■ What to work on
Look for the line that has "Task: Decrease 步数 with its left arrow" in the material below; please repeat it and every line after it, exactly, up to and including the line that has "Task: Click the Favorites star icon", and nothing else.

■ Given data
------------------------

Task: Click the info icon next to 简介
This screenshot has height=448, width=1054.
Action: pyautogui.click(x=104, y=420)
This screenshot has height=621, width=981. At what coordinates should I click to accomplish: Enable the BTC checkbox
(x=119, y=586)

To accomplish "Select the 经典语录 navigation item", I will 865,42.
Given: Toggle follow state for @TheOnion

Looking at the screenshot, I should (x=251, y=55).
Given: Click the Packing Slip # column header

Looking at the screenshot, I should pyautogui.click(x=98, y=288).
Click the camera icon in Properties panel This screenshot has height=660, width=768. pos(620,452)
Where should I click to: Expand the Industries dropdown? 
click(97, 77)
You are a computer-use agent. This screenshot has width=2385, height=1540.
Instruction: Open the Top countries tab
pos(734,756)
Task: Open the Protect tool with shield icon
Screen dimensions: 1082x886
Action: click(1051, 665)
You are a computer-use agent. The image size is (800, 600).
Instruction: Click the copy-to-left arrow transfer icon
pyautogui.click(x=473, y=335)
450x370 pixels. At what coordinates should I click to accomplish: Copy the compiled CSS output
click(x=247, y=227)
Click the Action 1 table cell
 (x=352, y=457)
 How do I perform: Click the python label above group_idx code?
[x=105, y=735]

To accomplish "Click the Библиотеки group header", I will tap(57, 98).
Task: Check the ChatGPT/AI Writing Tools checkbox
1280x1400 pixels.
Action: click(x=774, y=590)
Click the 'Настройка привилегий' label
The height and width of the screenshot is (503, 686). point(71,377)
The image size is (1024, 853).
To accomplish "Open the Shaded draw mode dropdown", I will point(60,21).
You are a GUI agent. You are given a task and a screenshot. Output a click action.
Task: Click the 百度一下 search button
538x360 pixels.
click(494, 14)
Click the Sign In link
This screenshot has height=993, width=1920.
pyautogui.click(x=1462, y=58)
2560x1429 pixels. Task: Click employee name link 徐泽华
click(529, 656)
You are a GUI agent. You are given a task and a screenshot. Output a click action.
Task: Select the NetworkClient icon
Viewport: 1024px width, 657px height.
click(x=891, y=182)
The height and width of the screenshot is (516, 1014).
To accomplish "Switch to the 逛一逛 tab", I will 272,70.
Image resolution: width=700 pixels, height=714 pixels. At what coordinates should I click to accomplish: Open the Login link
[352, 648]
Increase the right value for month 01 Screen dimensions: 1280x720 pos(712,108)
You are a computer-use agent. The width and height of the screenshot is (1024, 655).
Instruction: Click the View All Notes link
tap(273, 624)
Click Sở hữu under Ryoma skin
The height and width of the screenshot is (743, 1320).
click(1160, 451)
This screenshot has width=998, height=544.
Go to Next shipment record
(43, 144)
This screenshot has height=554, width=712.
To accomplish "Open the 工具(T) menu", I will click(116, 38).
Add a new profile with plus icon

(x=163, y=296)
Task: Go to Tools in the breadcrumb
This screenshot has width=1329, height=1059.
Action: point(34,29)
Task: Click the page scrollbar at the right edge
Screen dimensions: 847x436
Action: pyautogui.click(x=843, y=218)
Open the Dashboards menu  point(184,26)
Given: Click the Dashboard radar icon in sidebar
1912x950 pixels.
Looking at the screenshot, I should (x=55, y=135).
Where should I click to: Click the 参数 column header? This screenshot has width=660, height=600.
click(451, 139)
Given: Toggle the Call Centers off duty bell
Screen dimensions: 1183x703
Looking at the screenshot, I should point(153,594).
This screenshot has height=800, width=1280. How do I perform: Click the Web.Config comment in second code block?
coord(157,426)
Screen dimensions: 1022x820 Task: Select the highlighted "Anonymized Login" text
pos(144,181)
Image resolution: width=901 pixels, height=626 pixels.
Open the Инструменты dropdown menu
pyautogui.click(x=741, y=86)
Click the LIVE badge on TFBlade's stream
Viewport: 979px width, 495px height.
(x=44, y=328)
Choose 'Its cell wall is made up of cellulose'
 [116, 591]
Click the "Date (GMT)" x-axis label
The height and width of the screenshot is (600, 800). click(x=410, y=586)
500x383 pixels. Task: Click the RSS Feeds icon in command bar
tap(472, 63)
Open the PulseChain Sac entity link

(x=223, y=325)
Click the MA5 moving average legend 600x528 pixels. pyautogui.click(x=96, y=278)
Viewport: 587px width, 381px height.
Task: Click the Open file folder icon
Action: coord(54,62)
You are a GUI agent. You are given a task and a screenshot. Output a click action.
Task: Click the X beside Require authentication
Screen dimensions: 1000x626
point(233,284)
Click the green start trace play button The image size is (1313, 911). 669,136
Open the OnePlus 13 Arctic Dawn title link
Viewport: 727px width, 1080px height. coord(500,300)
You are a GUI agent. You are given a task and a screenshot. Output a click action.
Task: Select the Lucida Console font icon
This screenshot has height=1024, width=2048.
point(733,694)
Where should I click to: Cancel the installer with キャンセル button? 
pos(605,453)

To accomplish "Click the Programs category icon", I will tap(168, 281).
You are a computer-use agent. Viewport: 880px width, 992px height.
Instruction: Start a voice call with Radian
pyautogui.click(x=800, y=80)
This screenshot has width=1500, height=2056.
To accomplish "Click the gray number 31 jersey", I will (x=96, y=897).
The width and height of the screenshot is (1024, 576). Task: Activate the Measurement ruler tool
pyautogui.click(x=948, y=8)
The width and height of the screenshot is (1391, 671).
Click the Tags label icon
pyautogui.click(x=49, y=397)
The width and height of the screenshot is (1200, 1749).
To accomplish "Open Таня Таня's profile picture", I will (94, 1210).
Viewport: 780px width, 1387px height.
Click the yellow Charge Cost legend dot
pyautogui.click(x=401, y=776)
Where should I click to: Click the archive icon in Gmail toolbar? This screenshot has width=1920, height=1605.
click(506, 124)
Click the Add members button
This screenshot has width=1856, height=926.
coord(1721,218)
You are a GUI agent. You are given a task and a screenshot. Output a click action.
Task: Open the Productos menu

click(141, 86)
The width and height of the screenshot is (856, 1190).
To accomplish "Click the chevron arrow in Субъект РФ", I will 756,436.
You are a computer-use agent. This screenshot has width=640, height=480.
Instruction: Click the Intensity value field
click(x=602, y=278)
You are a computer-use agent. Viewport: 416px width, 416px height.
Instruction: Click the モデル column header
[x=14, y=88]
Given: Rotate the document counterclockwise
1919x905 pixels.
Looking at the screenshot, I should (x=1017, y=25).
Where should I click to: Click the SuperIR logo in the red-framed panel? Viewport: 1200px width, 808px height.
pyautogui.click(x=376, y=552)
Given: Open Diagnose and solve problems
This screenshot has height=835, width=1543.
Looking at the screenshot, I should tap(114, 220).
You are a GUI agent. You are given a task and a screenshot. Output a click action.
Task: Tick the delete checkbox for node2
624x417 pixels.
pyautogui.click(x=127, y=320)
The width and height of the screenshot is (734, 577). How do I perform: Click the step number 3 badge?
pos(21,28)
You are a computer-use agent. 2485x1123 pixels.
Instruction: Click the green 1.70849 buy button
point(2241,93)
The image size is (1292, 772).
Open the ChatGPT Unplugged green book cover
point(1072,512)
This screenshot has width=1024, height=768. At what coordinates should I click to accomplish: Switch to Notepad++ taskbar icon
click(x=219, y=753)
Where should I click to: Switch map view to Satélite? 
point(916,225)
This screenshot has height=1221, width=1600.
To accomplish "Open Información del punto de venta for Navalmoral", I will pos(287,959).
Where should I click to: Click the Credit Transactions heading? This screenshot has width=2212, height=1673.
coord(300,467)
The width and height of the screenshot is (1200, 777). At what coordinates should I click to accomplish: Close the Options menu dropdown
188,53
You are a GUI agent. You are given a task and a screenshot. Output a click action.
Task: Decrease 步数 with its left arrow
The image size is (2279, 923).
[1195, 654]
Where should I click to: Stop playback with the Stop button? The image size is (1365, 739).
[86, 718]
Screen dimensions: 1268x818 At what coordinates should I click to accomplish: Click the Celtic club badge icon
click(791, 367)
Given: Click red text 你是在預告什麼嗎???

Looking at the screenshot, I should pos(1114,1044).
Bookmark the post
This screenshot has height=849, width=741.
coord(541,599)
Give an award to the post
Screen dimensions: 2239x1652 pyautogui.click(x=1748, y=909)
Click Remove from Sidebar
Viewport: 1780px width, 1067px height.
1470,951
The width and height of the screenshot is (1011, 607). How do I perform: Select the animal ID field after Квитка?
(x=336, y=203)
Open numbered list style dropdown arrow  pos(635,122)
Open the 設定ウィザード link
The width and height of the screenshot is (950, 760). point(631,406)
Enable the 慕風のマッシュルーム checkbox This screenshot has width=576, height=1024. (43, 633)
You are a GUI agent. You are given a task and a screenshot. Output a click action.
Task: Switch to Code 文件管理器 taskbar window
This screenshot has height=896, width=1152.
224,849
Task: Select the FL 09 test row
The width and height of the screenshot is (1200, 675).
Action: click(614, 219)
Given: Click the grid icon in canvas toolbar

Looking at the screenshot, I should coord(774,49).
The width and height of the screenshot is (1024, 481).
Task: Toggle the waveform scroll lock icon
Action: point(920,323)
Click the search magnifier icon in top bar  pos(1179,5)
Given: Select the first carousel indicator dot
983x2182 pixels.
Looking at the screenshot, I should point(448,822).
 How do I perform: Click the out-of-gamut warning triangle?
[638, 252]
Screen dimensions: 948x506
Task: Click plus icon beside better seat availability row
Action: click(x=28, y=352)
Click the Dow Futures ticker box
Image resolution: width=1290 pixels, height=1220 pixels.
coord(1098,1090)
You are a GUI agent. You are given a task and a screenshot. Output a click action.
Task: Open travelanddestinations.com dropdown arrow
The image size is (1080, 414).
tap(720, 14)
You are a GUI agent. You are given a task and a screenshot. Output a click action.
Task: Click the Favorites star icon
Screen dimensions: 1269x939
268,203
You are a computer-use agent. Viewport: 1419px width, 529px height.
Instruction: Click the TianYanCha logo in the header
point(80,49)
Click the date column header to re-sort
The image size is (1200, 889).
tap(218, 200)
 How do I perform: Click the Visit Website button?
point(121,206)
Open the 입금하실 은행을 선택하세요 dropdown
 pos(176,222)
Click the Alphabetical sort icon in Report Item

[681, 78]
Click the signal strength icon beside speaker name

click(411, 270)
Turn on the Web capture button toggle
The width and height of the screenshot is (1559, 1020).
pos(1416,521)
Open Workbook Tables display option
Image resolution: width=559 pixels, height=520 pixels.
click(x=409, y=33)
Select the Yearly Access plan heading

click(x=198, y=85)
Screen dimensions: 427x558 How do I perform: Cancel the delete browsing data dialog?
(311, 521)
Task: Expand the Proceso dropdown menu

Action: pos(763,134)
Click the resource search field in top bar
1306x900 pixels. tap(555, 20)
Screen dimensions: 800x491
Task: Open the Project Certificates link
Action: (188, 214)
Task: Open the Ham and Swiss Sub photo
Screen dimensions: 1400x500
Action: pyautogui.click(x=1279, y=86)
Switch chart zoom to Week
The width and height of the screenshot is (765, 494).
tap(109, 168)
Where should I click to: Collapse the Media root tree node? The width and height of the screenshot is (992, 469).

------------------------

■ Answer box
Task: Decrease 步数 with its left arrow
The image size is (2279, 923).
[1195, 654]
Where should I click to: Stop playback with the Stop button? The image size is (1365, 739).
[86, 718]
Screen dimensions: 1268x818 At what coordinates should I click to accomplish: Click the Celtic club badge icon
click(791, 367)
Given: Click red text 你是在預告什麼嗎???

Looking at the screenshot, I should pos(1114,1044).
Bookmark the post
This screenshot has height=849, width=741.
coord(541,599)
Give an award to the post
Screen dimensions: 2239x1652 pyautogui.click(x=1748, y=909)
Click Remove from Sidebar
Viewport: 1780px width, 1067px height.
1470,951
The width and height of the screenshot is (1011, 607). How do I perform: Select the animal ID field after Квитка?
(x=336, y=203)
Open numbered list style dropdown arrow  pos(635,122)
Open the 設定ウィザード link
The width and height of the screenshot is (950, 760). point(631,406)
Enable the 慕風のマッシュルーム checkbox This screenshot has width=576, height=1024. (43, 633)
You are a GUI agent. You are given a task and a screenshot. Output a click action.
Task: Switch to Code 文件管理器 taskbar window
This screenshot has height=896, width=1152.
224,849
Task: Select the FL 09 test row
The width and height of the screenshot is (1200, 675).
Action: click(614, 219)
Given: Click the grid icon in canvas toolbar

Looking at the screenshot, I should coord(774,49).
The width and height of the screenshot is (1024, 481).
Task: Toggle the waveform scroll lock icon
Action: point(920,323)
Click the search magnifier icon in top bar  pos(1179,5)
Given: Select the first carousel indicator dot
983x2182 pixels.
Looking at the screenshot, I should point(448,822).
 How do I perform: Click the out-of-gamut warning triangle?
[638, 252]
Screen dimensions: 948x506
Task: Click plus icon beside better seat availability row
Action: click(x=28, y=352)
Click the Dow Futures ticker box
Image resolution: width=1290 pixels, height=1220 pixels.
coord(1098,1090)
You are a GUI agent. You are given a task and a screenshot. Output a click action.
Task: Open travelanddestinations.com dropdown arrow
The image size is (1080, 414).
tap(720, 14)
You are a GUI agent. You are given a task and a screenshot. Output a click action.
Task: Click the Favorites star icon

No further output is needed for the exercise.